>>>>>

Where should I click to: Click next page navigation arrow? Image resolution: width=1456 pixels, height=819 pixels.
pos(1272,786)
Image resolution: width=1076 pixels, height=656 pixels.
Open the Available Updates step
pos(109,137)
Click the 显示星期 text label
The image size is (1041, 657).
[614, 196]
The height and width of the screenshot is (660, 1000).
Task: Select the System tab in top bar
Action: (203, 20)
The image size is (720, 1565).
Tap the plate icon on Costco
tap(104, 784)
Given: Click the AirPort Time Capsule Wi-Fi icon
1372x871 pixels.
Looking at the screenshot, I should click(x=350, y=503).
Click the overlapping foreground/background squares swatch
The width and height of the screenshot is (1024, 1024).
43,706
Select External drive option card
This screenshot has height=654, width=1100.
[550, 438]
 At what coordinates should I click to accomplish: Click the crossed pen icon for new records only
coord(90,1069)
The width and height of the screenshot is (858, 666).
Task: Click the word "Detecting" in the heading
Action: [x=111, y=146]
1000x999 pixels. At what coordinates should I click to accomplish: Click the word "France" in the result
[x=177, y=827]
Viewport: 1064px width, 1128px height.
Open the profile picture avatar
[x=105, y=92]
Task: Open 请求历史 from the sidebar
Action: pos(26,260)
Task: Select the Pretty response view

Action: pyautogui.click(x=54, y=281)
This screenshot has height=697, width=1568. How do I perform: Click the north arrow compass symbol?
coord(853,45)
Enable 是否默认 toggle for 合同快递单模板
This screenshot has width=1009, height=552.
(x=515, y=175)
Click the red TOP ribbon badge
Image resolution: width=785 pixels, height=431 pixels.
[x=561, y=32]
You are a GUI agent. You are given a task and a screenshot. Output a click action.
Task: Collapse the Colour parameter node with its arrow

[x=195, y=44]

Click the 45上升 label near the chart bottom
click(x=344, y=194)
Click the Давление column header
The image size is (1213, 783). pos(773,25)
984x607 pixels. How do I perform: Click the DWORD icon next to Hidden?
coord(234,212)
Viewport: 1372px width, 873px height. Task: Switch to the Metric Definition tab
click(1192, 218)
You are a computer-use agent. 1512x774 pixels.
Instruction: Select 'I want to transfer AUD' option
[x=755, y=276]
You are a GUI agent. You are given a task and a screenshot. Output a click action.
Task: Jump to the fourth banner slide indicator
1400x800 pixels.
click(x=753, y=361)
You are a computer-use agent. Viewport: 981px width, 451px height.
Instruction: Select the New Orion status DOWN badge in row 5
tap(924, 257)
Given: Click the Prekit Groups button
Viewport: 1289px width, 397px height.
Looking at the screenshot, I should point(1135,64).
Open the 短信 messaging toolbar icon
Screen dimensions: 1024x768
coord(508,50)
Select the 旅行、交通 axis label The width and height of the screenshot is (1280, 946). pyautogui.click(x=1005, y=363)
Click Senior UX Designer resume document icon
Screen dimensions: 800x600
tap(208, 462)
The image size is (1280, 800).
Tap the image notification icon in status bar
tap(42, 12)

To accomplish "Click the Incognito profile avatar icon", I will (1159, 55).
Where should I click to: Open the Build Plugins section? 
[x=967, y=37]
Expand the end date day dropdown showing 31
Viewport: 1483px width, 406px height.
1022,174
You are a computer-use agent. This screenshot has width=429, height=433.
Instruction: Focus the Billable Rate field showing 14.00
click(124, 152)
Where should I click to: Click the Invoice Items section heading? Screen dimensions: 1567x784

<<<<<

▶ **EXERCISE OBJECTIVE**: All that the answer may hold is the lines from the one with "Where should I click to: Open" through the end of the data, set down exactly as they appear.

▶ **TASK ANSWER**:
Where should I click to: Open the Build Plugins section? 
[x=967, y=37]
Expand the end date day dropdown showing 31
Viewport: 1483px width, 406px height.
1022,174
You are a computer-use agent. This screenshot has width=429, height=433.
Instruction: Focus the Billable Rate field showing 14.00
click(124, 152)
Where should I click to: Click the Invoice Items section heading? Screen dimensions: 1567x784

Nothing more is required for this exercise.